— What the exercise asks —
Print out the records in full, keeping each word unchanged.

— Given information —
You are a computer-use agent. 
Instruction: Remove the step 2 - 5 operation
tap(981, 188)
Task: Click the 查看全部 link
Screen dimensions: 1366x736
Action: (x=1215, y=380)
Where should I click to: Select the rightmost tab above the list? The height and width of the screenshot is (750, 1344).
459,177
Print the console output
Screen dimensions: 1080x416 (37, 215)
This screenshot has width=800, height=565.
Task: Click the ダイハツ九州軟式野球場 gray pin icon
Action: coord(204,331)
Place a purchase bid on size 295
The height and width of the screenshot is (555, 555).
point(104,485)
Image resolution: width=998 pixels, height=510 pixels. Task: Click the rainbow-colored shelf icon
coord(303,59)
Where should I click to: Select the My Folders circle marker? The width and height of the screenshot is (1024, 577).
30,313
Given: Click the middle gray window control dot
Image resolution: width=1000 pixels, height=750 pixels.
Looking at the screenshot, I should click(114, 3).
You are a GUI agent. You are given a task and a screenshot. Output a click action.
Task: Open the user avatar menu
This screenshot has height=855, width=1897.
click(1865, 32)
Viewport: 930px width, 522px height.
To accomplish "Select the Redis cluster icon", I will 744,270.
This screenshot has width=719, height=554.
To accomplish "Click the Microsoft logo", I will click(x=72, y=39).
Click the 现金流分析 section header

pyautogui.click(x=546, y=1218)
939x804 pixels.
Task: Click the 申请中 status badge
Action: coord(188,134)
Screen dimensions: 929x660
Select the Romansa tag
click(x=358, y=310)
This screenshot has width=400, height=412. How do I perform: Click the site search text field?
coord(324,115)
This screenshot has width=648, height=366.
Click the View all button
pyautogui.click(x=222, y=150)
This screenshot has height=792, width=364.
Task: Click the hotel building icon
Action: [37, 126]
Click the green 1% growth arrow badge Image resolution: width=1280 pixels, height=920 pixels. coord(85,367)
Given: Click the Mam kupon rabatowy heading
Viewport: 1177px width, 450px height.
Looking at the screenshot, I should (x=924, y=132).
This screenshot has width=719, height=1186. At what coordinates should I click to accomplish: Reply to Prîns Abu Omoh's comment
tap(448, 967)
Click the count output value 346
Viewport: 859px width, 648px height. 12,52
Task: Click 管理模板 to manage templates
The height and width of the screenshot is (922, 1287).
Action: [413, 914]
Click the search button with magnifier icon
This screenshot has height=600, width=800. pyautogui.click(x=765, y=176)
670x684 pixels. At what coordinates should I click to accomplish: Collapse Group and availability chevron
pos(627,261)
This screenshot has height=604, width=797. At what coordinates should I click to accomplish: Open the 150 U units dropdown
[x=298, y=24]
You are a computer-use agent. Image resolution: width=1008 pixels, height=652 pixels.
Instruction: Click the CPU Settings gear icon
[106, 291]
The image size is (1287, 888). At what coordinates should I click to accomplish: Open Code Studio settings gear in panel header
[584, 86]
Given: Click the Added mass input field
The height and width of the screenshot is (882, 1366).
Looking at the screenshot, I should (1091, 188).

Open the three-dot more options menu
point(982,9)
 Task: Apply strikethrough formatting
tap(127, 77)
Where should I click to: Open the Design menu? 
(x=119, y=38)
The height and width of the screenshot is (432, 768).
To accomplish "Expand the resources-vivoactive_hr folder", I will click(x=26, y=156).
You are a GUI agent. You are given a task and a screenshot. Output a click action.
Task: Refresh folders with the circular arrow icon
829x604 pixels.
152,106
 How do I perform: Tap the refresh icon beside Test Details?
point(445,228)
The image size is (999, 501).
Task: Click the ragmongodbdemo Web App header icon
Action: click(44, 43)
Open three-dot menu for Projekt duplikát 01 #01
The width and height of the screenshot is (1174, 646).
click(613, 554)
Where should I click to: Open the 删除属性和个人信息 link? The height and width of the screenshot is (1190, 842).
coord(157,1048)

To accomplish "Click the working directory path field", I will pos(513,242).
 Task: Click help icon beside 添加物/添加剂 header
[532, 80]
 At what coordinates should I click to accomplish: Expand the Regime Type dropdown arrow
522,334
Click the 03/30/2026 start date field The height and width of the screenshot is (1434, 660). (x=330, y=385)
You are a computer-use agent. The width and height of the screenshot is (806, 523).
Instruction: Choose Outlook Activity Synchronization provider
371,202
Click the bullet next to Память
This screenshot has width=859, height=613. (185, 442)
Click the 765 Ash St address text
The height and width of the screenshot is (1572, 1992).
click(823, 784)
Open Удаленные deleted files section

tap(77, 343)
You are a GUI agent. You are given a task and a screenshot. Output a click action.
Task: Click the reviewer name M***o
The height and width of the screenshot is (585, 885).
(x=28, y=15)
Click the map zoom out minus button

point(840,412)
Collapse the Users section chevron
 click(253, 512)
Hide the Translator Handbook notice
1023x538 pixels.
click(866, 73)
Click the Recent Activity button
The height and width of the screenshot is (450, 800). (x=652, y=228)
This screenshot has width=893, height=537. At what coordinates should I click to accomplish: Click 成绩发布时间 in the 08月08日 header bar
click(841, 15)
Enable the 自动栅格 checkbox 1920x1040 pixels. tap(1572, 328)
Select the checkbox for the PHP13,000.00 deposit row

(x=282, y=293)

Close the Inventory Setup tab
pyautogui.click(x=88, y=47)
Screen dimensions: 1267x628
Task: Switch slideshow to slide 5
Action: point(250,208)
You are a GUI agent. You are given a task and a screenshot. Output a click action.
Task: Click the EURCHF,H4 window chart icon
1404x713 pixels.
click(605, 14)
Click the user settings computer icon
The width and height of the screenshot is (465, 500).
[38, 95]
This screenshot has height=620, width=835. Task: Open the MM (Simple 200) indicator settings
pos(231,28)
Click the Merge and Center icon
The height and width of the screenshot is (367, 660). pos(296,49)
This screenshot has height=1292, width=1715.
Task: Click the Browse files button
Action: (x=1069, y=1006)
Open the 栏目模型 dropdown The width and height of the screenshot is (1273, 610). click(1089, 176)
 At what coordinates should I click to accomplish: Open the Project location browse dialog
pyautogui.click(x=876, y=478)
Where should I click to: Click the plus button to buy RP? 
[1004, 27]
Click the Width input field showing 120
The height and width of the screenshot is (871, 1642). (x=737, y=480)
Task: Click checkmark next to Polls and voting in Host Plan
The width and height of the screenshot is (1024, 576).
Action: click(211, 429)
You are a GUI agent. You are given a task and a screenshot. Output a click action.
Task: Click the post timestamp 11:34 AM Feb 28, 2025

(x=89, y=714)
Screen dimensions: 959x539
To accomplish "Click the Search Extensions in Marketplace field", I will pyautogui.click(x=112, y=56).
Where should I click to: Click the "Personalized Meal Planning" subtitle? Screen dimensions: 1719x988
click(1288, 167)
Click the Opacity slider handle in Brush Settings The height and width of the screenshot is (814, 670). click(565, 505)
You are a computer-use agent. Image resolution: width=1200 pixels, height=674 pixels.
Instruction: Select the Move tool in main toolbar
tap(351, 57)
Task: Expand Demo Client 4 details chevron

— Reply to the exercise —
You are a computer-use agent. 
Instruction: Remove the step 2 - 5 operation
tap(981, 188)
Task: Click the 查看全部 link
Screen dimensions: 1366x736
Action: (x=1215, y=380)
Where should I click to: Select the rightmost tab above the list? The height and width of the screenshot is (750, 1344).
459,177
Print the console output
Screen dimensions: 1080x416 (37, 215)
This screenshot has width=800, height=565.
Task: Click the ダイハツ九州軟式野球場 gray pin icon
Action: coord(204,331)
Place a purchase bid on size 295
The height and width of the screenshot is (555, 555).
point(104,485)
Image resolution: width=998 pixels, height=510 pixels. Task: Click the rainbow-colored shelf icon
coord(303,59)
Where should I click to: Select the My Folders circle marker? The width and height of the screenshot is (1024, 577).
30,313
Given: Click the middle gray window control dot
Image resolution: width=1000 pixels, height=750 pixels.
Looking at the screenshot, I should click(114, 3).
You are a GUI agent. You are given a task and a screenshot. Output a click action.
Task: Open the user avatar menu
This screenshot has height=855, width=1897.
click(1865, 32)
Viewport: 930px width, 522px height.
To accomplish "Select the Redis cluster icon", I will 744,270.
This screenshot has width=719, height=554.
To accomplish "Click the Microsoft logo", I will click(x=72, y=39).
Click the 现金流分析 section header

pyautogui.click(x=546, y=1218)
939x804 pixels.
Task: Click the 申请中 status badge
Action: coord(188,134)
Screen dimensions: 929x660
Select the Romansa tag
click(x=358, y=310)
This screenshot has width=400, height=412. How do I perform: Click the site search text field?
coord(324,115)
This screenshot has width=648, height=366.
Click the View all button
pyautogui.click(x=222, y=150)
This screenshot has height=792, width=364.
Task: Click the hotel building icon
Action: [37, 126]
Click the green 1% growth arrow badge Image resolution: width=1280 pixels, height=920 pixels. coord(85,367)
Given: Click the Mam kupon rabatowy heading
Viewport: 1177px width, 450px height.
Looking at the screenshot, I should (x=924, y=132).
This screenshot has width=719, height=1186. At what coordinates should I click to accomplish: Reply to Prîns Abu Omoh's comment
tap(448, 967)
Click the count output value 346
Viewport: 859px width, 648px height. 12,52
Task: Click 管理模板 to manage templates
The height and width of the screenshot is (922, 1287).
Action: [413, 914]
Click the search button with magnifier icon
This screenshot has height=600, width=800. pyautogui.click(x=765, y=176)
670x684 pixels. At what coordinates should I click to accomplish: Collapse Group and availability chevron
pos(627,261)
This screenshot has height=604, width=797. At what coordinates should I click to accomplish: Open the 150 U units dropdown
[x=298, y=24]
You are a computer-use agent. Image resolution: width=1008 pixels, height=652 pixels.
Instruction: Click the CPU Settings gear icon
[106, 291]
The image size is (1287, 888). At what coordinates should I click to accomplish: Open Code Studio settings gear in panel header
[584, 86]
Given: Click the Added mass input field
The height and width of the screenshot is (882, 1366).
Looking at the screenshot, I should (1091, 188).

Open the three-dot more options menu
point(982,9)
 Task: Apply strikethrough formatting
tap(127, 77)
Where should I click to: Open the Design menu? 
(x=119, y=38)
The height and width of the screenshot is (432, 768).
To accomplish "Expand the resources-vivoactive_hr folder", I will click(x=26, y=156).
You are a GUI agent. You are given a task and a screenshot. Output a click action.
Task: Refresh folders with the circular arrow icon
829x604 pixels.
152,106
 How do I perform: Tap the refresh icon beside Test Details?
point(445,228)
The image size is (999, 501).
Task: Click the ragmongodbdemo Web App header icon
Action: click(44, 43)
Open three-dot menu for Projekt duplikát 01 #01
The width and height of the screenshot is (1174, 646).
click(613, 554)
Where should I click to: Open the 删除属性和个人信息 link? The height and width of the screenshot is (1190, 842).
coord(157,1048)

To accomplish "Click the working directory path field", I will pos(513,242).
 Task: Click help icon beside 添加物/添加剂 header
[532, 80]
 At what coordinates should I click to accomplish: Expand the Regime Type dropdown arrow
522,334
Click the 03/30/2026 start date field The height and width of the screenshot is (1434, 660). (x=330, y=385)
You are a computer-use agent. The width and height of the screenshot is (806, 523).
Instruction: Choose Outlook Activity Synchronization provider
371,202
Click the bullet next to Память
This screenshot has width=859, height=613. (185, 442)
Click the 765 Ash St address text
The height and width of the screenshot is (1572, 1992).
click(823, 784)
Open Удаленные deleted files section

tap(77, 343)
You are a GUI agent. You are given a task and a screenshot. Output a click action.
Task: Click the reviewer name M***o
The height and width of the screenshot is (585, 885).
(x=28, y=15)
Click the map zoom out minus button

point(840,412)
Collapse the Users section chevron
 click(253, 512)
Hide the Translator Handbook notice
1023x538 pixels.
click(866, 73)
Click the Recent Activity button
The height and width of the screenshot is (450, 800). (x=652, y=228)
This screenshot has width=893, height=537. At what coordinates should I click to accomplish: Click 成绩发布时间 in the 08月08日 header bar
click(841, 15)
Enable the 自动栅格 checkbox 1920x1040 pixels. tap(1572, 328)
Select the checkbox for the PHP13,000.00 deposit row

(x=282, y=293)

Close the Inventory Setup tab
pyautogui.click(x=88, y=47)
Screen dimensions: 1267x628
Task: Switch slideshow to slide 5
Action: point(250,208)
You are a GUI agent. You are given a task and a screenshot. Output a click action.
Task: Click the EURCHF,H4 window chart icon
1404x713 pixels.
click(605, 14)
Click the user settings computer icon
The width and height of the screenshot is (465, 500).
[38, 95]
This screenshot has height=620, width=835. Task: Open the MM (Simple 200) indicator settings
pos(231,28)
Click the Merge and Center icon
The height and width of the screenshot is (367, 660). pos(296,49)
This screenshot has height=1292, width=1715.
Task: Click the Browse files button
Action: (x=1069, y=1006)
Open the 栏目模型 dropdown The width and height of the screenshot is (1273, 610). click(1089, 176)
 At what coordinates should I click to accomplish: Open the Project location browse dialog
pyautogui.click(x=876, y=478)
Where should I click to: Click the plus button to buy RP? 
[1004, 27]
Click the Width input field showing 120
The height and width of the screenshot is (871, 1642). (x=737, y=480)
Task: Click checkmark next to Polls and voting in Host Plan
The width and height of the screenshot is (1024, 576).
Action: click(211, 429)
You are a GUI agent. You are given a task and a screenshot. Output a click action.
Task: Click the post timestamp 11:34 AM Feb 28, 2025

(x=89, y=714)
Screen dimensions: 959x539
To accomplish "Click the Search Extensions in Marketplace field", I will pyautogui.click(x=112, y=56).
Where should I click to: Click the "Personalized Meal Planning" subtitle? Screen dimensions: 1719x988
click(1288, 167)
Click the Opacity slider handle in Brush Settings The height and width of the screenshot is (814, 670). click(565, 505)
You are a computer-use agent. Image resolution: width=1200 pixels, height=674 pixels.
Instruction: Select the Move tool in main toolbar
tap(351, 57)
Task: Expand Demo Client 4 details chevron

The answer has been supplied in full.